Stephen Grootes asks the question, 'What Would Cyril Do?'

As the majority of ANC provinces have now formally nominated President Jacob Zuma, most of them have also nominated Cyril Ramaphosa as his deputy. It is now becoming clear that what was first thought to be a tactical ploy to nominate him merely as a message to current Deputy President Kgalema Motlanthe could well become reality in the next few weeks. This would appear to set Mr Ramaphosa on the path to also becoming Deputy President of the country, after the 2014 elections. However, neither Mr Zuma nor Mr Ramaphosa have expressly said what type of role he will play in that office.

Mr Ramaphosa left active office in the ANC fifteen years ago, but has remained in the National Executive Committee during that time. However, his is a voice that has not been publicly heard in our public debate. It appears the biggest role he played, that is known to the public, was during the NEC debate on whether to recall then President Thabo Mbeki. Mr Ramaphosa is widely believed to have argued strongly for Mr Mbeki to go.

But his focus has been primarily on his business interests, which have grown substantially. It would appear many people involved in business hope that Mr Ramaphosa brings this experience into government, should he become Mr Zuma's deputy at the Union Buildings.

The Constitution treats the Deputy President as it does any other member of Cabinet, and thus any roles or powers assigned to that person are at the behest of the President. This means Mr Ramaphosa would have only those powers Mr Zuma would want him to have. It appears unlikely that he would gain any authority over the criminal justice system, where Mr Zuma has put only his closest allies. Mr Zuma appears to play a more active role in the security cluster than he does in those bodies that set economic policy.

Thus it seems Mr Ramaphosa may play a role here. At the moment, economic matters fall under Finance Minister Pravin Gordhan, Economic Planning Minister Ebrahim Patel, Trade and Industry Minister Rob Davies, and Planning Minister Trevor Manuel.

Currently, in government, Mr Ramaphosa is the Deputy Chair of the National Planning Commission, and has appeared to play a major role in the proposals developed by that body. Those proposals have been generally welcomed by business organisations, who feel that they are achievable, and bring a decisiveness to policy issues that is not always present in government debates.

Economic policy discussions in government appear to fall along an ideological faultline, with Mr Patel and Mr Davies on one side, and Mr Gordhan and Mr Manuel on another. Should Mr Ramaphosa be given a role in the economy, it would appear he would be likely to side with Mr Gordhan and Mr Manuel.

He may also feel able to explain the impact on business of government decisions in Cabinet, a role that may be seen as vacant at the moment.

This could have an impact on future debates around economic policy, as his voice could be decisive on some issues.

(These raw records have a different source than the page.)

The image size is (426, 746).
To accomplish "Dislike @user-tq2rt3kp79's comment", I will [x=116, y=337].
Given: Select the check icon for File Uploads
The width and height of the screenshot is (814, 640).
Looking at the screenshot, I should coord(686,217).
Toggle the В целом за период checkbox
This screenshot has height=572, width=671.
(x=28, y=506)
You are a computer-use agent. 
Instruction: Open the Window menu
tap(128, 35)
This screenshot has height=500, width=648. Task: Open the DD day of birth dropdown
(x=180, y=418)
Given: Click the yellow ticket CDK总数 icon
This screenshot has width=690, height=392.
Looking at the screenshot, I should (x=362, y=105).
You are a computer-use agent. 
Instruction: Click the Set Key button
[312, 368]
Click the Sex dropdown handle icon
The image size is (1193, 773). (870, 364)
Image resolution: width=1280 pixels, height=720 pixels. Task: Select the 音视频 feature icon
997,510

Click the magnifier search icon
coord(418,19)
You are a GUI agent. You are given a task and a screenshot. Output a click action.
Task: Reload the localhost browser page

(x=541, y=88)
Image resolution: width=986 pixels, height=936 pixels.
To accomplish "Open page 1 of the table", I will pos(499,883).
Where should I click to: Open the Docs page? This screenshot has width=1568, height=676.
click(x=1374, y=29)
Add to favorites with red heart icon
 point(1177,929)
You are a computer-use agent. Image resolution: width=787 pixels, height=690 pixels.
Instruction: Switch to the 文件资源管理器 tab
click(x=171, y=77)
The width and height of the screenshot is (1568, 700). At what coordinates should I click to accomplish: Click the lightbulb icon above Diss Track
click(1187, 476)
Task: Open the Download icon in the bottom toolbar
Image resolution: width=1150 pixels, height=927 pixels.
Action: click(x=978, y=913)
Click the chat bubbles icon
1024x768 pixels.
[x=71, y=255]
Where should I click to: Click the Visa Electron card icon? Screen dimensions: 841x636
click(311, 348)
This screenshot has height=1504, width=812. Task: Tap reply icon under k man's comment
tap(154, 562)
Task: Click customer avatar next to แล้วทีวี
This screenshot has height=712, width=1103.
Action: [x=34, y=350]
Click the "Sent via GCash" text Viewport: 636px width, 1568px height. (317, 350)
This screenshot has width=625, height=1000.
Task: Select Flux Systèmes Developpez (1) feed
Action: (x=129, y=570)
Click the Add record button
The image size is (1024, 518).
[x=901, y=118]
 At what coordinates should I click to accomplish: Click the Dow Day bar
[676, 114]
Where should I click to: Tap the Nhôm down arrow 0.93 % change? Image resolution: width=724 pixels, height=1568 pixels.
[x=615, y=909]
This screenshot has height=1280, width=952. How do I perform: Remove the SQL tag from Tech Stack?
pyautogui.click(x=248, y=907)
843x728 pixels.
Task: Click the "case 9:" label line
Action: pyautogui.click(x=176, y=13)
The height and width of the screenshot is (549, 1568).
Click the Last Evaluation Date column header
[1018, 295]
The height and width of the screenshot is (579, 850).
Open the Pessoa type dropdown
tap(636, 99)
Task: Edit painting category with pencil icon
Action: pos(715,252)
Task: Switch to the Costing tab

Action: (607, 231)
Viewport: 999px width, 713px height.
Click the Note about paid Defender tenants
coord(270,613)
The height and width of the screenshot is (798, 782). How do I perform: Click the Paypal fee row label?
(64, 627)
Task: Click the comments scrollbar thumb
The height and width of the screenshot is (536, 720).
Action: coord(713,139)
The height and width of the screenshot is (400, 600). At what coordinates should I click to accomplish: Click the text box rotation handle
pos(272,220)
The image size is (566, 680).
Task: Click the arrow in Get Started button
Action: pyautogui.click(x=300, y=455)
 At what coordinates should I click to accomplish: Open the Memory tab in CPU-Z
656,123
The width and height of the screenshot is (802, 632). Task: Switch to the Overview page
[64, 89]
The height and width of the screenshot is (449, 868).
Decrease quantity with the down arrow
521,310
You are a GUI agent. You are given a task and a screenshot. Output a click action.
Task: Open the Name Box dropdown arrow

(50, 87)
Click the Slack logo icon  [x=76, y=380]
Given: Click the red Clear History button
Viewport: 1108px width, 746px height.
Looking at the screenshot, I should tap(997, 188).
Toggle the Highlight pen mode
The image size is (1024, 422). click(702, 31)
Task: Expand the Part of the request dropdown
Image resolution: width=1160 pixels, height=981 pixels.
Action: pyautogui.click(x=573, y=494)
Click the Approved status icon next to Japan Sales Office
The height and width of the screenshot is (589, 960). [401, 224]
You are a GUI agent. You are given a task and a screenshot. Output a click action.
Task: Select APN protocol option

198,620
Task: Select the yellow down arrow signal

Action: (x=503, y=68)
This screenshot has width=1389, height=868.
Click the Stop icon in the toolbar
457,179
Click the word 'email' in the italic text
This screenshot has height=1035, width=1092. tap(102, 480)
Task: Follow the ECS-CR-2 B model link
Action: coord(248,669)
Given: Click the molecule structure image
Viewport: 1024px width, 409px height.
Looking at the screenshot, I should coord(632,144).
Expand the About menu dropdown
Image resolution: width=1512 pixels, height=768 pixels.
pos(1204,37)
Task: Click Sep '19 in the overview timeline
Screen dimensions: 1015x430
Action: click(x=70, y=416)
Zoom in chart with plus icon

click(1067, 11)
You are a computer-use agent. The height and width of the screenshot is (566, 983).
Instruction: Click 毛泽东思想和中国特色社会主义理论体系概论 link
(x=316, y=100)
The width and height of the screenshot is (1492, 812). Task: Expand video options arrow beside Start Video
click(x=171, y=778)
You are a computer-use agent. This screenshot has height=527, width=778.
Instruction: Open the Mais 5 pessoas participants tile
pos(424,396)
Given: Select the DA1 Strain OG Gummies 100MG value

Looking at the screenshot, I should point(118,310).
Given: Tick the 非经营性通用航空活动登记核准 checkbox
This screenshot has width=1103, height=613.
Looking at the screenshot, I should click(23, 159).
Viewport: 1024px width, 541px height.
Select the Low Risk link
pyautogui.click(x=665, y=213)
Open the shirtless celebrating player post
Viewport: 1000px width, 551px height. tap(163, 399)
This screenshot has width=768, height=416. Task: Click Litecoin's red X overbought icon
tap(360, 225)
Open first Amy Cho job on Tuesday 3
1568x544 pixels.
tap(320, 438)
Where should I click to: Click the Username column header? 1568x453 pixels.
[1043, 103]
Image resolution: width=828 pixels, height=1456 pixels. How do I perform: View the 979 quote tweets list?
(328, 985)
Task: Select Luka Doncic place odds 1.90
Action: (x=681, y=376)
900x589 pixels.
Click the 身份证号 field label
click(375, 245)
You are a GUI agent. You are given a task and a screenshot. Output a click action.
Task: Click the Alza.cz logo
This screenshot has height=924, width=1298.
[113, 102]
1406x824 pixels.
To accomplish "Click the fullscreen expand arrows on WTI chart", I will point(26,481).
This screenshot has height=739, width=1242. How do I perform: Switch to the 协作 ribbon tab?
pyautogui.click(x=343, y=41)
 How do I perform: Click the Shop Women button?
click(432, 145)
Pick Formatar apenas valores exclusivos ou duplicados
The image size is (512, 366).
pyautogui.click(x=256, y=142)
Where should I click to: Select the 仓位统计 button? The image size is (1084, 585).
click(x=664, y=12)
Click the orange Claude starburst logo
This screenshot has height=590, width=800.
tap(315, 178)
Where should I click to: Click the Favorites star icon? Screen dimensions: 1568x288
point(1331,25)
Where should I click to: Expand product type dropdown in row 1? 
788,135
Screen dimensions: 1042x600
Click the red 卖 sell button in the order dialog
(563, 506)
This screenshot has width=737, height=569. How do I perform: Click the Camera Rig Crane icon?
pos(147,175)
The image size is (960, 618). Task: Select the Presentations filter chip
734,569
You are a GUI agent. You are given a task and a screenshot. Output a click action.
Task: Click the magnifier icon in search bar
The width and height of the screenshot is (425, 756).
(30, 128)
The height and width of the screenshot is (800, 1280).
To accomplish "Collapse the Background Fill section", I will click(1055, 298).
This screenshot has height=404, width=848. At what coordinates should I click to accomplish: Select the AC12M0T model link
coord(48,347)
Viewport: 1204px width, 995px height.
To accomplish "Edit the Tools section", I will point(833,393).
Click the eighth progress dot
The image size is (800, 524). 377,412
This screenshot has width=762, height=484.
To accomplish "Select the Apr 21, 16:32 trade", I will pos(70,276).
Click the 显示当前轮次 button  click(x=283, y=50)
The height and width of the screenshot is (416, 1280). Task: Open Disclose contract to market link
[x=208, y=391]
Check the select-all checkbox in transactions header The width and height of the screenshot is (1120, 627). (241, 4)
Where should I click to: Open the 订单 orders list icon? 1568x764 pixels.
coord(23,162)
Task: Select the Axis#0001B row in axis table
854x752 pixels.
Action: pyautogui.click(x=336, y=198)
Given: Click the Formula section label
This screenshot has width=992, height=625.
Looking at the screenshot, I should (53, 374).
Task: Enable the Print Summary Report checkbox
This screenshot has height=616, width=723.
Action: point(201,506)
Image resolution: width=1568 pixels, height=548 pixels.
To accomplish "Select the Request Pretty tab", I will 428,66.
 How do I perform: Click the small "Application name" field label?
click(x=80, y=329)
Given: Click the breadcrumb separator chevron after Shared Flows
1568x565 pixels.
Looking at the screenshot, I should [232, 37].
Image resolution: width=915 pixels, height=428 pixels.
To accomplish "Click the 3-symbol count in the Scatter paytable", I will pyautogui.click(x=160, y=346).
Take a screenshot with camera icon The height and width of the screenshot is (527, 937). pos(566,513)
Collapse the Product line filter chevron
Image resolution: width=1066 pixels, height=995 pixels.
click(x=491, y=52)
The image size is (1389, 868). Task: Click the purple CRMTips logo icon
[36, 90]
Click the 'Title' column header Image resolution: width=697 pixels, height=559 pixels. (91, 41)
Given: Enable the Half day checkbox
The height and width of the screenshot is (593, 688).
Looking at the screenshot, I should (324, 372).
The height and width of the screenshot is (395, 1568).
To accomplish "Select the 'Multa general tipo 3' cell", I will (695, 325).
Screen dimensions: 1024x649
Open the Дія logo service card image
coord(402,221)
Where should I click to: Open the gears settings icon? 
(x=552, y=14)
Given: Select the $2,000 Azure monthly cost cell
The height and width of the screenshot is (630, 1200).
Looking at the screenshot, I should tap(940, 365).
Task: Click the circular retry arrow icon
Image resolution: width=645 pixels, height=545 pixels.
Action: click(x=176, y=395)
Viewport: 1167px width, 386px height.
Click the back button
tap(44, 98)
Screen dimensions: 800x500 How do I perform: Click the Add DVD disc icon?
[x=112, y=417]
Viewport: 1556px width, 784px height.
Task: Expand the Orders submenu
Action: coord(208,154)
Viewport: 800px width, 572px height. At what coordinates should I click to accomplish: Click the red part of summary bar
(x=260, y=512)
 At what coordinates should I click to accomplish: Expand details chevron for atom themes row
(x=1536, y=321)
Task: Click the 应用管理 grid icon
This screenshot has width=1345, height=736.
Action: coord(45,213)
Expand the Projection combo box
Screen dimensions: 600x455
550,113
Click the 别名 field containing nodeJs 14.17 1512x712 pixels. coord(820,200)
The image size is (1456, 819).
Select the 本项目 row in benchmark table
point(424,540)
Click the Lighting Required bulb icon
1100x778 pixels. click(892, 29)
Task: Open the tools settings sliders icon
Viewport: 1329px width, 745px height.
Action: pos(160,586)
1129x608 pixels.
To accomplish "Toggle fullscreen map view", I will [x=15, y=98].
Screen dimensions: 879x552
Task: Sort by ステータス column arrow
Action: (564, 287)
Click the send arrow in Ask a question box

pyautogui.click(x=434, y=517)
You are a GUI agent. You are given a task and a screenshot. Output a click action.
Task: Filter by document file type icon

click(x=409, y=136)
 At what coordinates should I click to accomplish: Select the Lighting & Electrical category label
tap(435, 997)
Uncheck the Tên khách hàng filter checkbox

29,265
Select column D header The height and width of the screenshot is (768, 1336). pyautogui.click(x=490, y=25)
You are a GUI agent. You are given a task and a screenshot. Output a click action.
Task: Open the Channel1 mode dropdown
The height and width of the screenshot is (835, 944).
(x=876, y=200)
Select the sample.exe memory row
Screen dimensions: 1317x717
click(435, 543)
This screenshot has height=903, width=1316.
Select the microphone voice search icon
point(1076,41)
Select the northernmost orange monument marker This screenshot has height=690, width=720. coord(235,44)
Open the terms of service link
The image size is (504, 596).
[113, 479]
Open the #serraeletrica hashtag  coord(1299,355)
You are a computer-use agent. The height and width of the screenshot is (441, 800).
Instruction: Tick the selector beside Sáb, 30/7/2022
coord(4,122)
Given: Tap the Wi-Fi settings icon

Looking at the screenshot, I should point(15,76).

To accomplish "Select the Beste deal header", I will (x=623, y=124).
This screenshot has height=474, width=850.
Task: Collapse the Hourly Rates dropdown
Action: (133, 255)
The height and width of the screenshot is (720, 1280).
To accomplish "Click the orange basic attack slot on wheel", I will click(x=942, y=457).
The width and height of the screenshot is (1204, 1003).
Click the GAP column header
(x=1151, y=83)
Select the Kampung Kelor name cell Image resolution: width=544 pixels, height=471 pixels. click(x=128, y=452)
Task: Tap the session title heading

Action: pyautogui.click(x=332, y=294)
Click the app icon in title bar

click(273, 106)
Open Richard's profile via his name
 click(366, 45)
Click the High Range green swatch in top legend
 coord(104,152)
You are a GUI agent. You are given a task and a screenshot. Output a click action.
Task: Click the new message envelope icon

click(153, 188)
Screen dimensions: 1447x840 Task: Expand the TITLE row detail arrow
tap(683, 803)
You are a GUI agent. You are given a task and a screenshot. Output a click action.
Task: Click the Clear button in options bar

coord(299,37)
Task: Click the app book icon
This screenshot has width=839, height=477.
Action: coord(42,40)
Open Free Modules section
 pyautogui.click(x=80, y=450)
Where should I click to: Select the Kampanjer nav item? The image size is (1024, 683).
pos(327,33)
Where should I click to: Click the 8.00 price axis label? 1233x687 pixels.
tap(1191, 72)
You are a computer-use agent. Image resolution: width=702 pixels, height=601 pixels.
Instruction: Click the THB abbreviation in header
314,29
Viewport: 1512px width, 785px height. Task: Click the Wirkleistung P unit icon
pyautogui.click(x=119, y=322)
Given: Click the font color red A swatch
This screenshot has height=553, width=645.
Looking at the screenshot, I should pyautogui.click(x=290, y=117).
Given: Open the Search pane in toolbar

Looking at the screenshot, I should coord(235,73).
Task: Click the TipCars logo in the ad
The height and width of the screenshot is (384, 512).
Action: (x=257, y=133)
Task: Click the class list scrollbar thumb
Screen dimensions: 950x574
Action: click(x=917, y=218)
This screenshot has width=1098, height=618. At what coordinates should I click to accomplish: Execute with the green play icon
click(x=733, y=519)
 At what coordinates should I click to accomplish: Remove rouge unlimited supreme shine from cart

Both former President Thabo Mbeki and current President Jacob Zuma have tended to give relatively minor roles and powers to their deputies, perhaps realising they were their main rivals in the ANC. Mr Zuma may now be in a different position, as he will, presumably, not run for a third term as ANC leader, or as President of the country. This might mean he would consider giving Mr Ramaphosa a bigger role in government.

However Mr Ramaphosa may well have to steer clear of labour issues in general, and mining issues in particular, because of his status as a Lonmin director, during the recent Marikana shootings. Should Mr Zuma attempt to give him public responsibility for the labour or mining sectors, it could be seen as an attempt to weaken him.

During his tenure, Mr Motlanthe has occassionally acted as a government spokesperson, willing to speak to the nation about difficult issues, when governance problems arise. An example of this was the furore around the medical condition of former President Nelson Mandela in January last year. Mr Ramaphosa may be seen as able to continue this role in some form, should he be elected to the post.

But in the final analysis, Mr Zuma's views on Mr Ramaphosa could well be revealed by the role he is given.